En su Autobiografía, Chesterton explica así su conversión al catolicismo. Cuando la gente me pregunta. -¿Por qué te uniste a la Iglesia de Roma-, la primera respuesta esencial, aunque sea en parte una respuesta elíptica, es. -Para desembarazarme de mis pecados- . Pero este desembarazarse de los pecados no es un regalo; nada tiene que ver -prosigue Chesterton- con la promesa que nos hacen los optimistas, los hedonistas y los predicadores paganos de la felicidad , consistente en afirmar que tales pecados no existen, dejando que su mancha siga corroyéndonos el corazón. Desembarazarse de los pecados tiene el precio de enfrentarnos a la realidad, a nuestra realidad más íntima y dolorosa, a toda la cochambre de coartadas que hemos ido levantando para justificar nuestra debilidad; cochambre que no nos hace más fuertes, como ilusoriamente nos vende el predicador pagano, sino en todo caso más atrincherados y acorazados en nuestra debilidad, más aislados de la realidad, impidiéndonos la reconciliación con todo lo que vive e impidiéndonos acceder a una vida nueva . Chesterton, en fin, se unió a la Iglesia de Roma porque encontró en ella una religión que osaba descender conmigo a las profundidades de mí mismo y le permitía regresar después a la realidad, pudiendo contemplarla con los ojos de un niño, bañada en una luz nueva, como recién estrenada.
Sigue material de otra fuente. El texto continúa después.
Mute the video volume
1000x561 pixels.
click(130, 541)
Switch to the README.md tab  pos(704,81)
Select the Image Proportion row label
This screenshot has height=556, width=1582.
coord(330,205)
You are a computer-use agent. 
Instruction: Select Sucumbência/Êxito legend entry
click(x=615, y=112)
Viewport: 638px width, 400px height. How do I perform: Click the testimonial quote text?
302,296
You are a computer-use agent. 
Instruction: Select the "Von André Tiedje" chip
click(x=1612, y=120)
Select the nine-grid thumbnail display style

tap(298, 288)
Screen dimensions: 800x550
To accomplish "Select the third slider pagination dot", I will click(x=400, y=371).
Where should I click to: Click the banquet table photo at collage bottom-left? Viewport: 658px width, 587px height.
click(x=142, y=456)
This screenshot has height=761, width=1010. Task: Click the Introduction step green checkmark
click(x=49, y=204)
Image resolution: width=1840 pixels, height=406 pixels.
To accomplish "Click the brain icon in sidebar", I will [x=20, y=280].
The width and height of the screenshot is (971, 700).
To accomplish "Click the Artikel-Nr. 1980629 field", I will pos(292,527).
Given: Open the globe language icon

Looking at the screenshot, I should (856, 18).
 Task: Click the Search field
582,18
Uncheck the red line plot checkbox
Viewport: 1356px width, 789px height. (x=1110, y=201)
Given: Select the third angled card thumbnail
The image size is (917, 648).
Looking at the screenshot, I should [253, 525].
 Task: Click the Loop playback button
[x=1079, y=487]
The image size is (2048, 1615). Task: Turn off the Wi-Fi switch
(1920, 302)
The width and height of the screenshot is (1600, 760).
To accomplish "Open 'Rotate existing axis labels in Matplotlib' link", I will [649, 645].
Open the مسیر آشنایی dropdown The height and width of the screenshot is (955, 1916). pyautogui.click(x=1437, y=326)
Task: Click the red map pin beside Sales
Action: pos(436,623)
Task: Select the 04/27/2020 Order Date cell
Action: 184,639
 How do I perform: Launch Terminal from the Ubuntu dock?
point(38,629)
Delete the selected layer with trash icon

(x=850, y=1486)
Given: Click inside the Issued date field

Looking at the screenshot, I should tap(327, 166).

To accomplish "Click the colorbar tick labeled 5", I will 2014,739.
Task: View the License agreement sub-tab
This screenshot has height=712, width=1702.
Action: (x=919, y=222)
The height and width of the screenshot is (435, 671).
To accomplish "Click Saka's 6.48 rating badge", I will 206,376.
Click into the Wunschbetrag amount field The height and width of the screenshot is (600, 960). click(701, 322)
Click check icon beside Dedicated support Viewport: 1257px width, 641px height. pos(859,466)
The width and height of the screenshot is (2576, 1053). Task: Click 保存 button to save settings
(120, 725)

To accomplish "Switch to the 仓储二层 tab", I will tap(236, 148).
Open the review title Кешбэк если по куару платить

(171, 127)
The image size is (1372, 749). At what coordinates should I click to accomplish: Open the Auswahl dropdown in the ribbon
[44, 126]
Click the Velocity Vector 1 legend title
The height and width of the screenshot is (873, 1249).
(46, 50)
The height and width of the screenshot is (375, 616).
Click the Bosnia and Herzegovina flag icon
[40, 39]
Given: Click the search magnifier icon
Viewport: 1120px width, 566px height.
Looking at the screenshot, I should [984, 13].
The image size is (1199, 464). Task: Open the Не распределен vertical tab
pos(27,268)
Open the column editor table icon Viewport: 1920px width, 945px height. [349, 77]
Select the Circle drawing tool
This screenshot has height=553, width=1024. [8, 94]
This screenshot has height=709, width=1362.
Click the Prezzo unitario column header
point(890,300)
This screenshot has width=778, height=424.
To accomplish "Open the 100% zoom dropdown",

Esto es lo que no pueden brindarnos los predicadores paganos de la felicidad. niegan nuestros pecados, pero a costa de que la realidad que nos rodea sea cada vez más sombría, más angustiosa, más ulcerosa y llagada; y el único modo de combatir esa realidad enferma es la anestesia, administrada en grageas o en llamamientos a la búsqueda del placer, en incitaciones al consumo, en juergas aspaventeras o nirvanas variopintos. Anestesias que, necesariamente, habrán de aumentar poco a poco sus dosis; porque las úlceras del alma pronto empiezan a gangrenarse.